**Recorded data**
§ §

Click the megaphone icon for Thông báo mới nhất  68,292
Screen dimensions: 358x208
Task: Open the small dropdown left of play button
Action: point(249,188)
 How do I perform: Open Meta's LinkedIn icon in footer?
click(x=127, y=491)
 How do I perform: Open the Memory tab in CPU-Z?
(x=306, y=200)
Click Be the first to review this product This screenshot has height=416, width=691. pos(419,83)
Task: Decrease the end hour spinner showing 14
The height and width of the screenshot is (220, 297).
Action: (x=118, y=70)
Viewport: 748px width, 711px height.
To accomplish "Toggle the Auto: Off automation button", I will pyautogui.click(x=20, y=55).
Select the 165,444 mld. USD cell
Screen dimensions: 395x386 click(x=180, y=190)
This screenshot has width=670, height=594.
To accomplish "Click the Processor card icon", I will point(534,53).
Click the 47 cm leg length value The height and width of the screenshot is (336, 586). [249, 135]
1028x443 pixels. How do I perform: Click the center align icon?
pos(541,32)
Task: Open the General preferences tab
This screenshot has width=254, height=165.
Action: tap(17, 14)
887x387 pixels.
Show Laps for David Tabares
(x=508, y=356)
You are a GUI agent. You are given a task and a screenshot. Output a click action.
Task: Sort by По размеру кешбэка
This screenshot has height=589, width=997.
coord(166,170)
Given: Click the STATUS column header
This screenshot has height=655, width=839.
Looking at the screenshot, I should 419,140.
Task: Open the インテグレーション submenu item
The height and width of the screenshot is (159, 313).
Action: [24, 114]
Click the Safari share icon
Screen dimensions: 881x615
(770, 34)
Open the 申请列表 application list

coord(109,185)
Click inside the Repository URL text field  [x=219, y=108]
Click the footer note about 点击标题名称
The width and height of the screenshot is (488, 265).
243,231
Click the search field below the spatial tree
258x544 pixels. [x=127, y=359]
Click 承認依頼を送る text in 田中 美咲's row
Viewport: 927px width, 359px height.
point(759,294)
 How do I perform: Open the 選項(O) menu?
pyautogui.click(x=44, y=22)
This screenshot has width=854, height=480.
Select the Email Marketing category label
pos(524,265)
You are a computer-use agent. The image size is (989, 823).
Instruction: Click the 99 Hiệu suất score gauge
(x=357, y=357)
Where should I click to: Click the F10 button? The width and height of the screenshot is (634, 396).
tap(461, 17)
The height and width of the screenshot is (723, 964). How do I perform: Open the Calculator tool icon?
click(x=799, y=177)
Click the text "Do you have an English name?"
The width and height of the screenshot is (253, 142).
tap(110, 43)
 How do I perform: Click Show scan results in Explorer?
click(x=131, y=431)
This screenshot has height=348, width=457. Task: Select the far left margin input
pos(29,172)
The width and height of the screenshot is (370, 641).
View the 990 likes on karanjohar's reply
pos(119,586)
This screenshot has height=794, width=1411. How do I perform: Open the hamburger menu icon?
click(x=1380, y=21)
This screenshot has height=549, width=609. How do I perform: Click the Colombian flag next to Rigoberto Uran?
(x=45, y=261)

§ §

**Task requirements**
If a line in the records contains "will", report it.

**Result of the task**
To accomplish "Toggle the Auto: Off automation button", I will pyautogui.click(x=20, y=55).
To accomplish "Click the Processor card icon", I will point(534,53).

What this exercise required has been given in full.